[Stored records]
- Opening Delimiter -

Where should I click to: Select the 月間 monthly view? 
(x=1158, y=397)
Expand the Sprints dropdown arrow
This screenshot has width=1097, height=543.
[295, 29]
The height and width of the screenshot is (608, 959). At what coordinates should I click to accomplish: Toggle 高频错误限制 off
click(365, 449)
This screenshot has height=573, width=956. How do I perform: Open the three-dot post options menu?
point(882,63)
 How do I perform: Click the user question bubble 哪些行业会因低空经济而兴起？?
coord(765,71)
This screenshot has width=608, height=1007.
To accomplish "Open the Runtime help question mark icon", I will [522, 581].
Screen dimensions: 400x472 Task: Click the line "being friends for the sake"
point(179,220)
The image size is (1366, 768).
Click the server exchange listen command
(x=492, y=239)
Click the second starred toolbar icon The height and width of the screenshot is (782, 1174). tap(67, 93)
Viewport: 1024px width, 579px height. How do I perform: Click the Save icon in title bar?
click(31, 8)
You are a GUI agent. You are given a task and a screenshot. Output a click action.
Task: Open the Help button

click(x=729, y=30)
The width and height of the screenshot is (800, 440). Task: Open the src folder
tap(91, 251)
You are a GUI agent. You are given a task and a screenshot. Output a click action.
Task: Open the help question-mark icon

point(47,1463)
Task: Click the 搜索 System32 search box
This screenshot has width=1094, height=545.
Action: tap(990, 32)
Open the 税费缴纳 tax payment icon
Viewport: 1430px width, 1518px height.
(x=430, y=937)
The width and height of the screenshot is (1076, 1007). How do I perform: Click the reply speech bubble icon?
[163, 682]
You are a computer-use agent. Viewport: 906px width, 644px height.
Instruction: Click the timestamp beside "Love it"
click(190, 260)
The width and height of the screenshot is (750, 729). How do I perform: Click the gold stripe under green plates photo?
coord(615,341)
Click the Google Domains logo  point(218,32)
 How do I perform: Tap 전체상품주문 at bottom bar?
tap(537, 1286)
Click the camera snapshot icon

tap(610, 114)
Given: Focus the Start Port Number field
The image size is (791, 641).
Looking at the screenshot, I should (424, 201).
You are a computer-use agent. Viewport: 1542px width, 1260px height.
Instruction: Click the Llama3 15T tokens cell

- Closing Delimiter -

_What is needed_
Every record shown above must be echoed exactly.

_Expected answer_
Where should I click to: Select the 月間 monthly view? 
(x=1158, y=397)
Expand the Sprints dropdown arrow
This screenshot has width=1097, height=543.
[295, 29]
The height and width of the screenshot is (608, 959). At what coordinates should I click to accomplish: Toggle 高频错误限制 off
click(365, 449)
This screenshot has height=573, width=956. How do I perform: Open the three-dot post options menu?
point(882,63)
 How do I perform: Click the user question bubble 哪些行业会因低空经济而兴起？?
coord(765,71)
This screenshot has width=608, height=1007.
To accomplish "Open the Runtime help question mark icon", I will [522, 581].
Screen dimensions: 400x472 Task: Click the line "being friends for the sake"
point(179,220)
The image size is (1366, 768).
Click the server exchange listen command
(x=492, y=239)
Click the second starred toolbar icon The height and width of the screenshot is (782, 1174). tap(67, 93)
Viewport: 1024px width, 579px height. How do I perform: Click the Save icon in title bar?
click(31, 8)
You are a GUI agent. You are given a task and a screenshot. Output a click action.
Task: Open the Help button

click(x=729, y=30)
The width and height of the screenshot is (800, 440). Task: Open the src folder
tap(91, 251)
You are a GUI agent. You are given a task and a screenshot. Output a click action.
Task: Open the help question-mark icon

point(47,1463)
Task: Click the 搜索 System32 search box
This screenshot has width=1094, height=545.
Action: tap(990, 32)
Open the 税费缴纳 tax payment icon
Viewport: 1430px width, 1518px height.
(x=430, y=937)
The width and height of the screenshot is (1076, 1007). How do I perform: Click the reply speech bubble icon?
[163, 682]
You are a computer-use agent. Viewport: 906px width, 644px height.
Instruction: Click the timestamp beside "Love it"
click(190, 260)
The width and height of the screenshot is (750, 729). How do I perform: Click the gold stripe under green plates photo?
coord(615,341)
Click the Google Domains logo  point(218,32)
 How do I perform: Tap 전체상품주문 at bottom bar?
tap(537, 1286)
Click the camera snapshot icon

tap(610, 114)
Given: Focus the Start Port Number field
The image size is (791, 641).
Looking at the screenshot, I should (424, 201).
You are a computer-use agent. Viewport: 1542px width, 1260px height.
Instruction: Click the Llama3 15T tokens cell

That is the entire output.